[SOURCE MATERIAL — start]

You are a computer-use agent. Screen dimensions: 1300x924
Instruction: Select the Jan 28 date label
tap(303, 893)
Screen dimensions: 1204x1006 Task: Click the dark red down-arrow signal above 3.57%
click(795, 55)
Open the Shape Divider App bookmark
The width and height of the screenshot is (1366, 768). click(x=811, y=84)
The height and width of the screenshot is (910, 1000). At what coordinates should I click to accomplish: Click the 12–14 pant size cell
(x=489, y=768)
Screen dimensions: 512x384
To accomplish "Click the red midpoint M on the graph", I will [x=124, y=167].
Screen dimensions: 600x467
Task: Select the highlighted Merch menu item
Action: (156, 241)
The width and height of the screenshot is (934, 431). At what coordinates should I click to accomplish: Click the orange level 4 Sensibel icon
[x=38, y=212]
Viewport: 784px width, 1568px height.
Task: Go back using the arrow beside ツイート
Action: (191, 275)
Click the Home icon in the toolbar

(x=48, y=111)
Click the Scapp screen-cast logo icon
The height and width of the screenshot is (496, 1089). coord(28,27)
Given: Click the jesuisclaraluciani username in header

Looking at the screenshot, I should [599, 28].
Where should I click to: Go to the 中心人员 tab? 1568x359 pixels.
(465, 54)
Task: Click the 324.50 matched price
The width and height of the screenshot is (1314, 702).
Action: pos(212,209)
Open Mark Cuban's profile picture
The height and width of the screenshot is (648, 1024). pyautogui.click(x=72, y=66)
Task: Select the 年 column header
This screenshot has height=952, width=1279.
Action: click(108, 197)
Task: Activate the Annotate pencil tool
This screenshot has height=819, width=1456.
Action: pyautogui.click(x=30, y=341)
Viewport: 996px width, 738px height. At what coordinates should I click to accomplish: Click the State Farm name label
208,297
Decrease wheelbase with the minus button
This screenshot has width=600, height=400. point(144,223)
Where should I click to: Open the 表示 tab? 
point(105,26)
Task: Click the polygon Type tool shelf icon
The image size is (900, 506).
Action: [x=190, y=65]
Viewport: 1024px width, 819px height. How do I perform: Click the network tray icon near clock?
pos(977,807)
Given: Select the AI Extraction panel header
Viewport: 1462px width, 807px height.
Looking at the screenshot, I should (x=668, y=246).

[SOURCE MATERIAL — finish]

_YOUR TASK_
Once you have read the records above, please copy them out exactly.

_TASK RESULT_
You are a computer-use agent. Screen dimensions: 1300x924
Instruction: Select the Jan 28 date label
tap(303, 893)
Screen dimensions: 1204x1006 Task: Click the dark red down-arrow signal above 3.57%
click(795, 55)
Open the Shape Divider App bookmark
The width and height of the screenshot is (1366, 768). click(x=811, y=84)
The height and width of the screenshot is (910, 1000). At what coordinates should I click to accomplish: Click the 12–14 pant size cell
(x=489, y=768)
Screen dimensions: 512x384
To accomplish "Click the red midpoint M on the graph", I will [x=124, y=167].
Screen dimensions: 600x467
Task: Select the highlighted Merch menu item
Action: (156, 241)
The width and height of the screenshot is (934, 431). At what coordinates should I click to accomplish: Click the orange level 4 Sensibel icon
[x=38, y=212]
Viewport: 784px width, 1568px height.
Task: Go back using the arrow beside ツイート
Action: (191, 275)
Click the Home icon in the toolbar

(x=48, y=111)
Click the Scapp screen-cast logo icon
The height and width of the screenshot is (496, 1089). coord(28,27)
Given: Click the jesuisclaraluciani username in header

Looking at the screenshot, I should [599, 28].
Where should I click to: Go to the 中心人员 tab? 1568x359 pixels.
(465, 54)
Task: Click the 324.50 matched price
The width and height of the screenshot is (1314, 702).
Action: pos(212,209)
Open Mark Cuban's profile picture
The height and width of the screenshot is (648, 1024). pyautogui.click(x=72, y=66)
Task: Select the 年 column header
This screenshot has height=952, width=1279.
Action: click(108, 197)
Task: Activate the Annotate pencil tool
This screenshot has height=819, width=1456.
Action: pyautogui.click(x=30, y=341)
Viewport: 996px width, 738px height. At what coordinates should I click to accomplish: Click the State Farm name label
208,297
Decrease wheelbase with the minus button
This screenshot has width=600, height=400. point(144,223)
Where should I click to: Open the 表示 tab? 
point(105,26)
Task: Click the polygon Type tool shelf icon
The image size is (900, 506).
Action: [x=190, y=65]
Viewport: 1024px width, 819px height. How do I perform: Click the network tray icon near clock?
pos(977,807)
Given: Select the AI Extraction panel header
Viewport: 1462px width, 807px height.
Looking at the screenshot, I should (x=668, y=246).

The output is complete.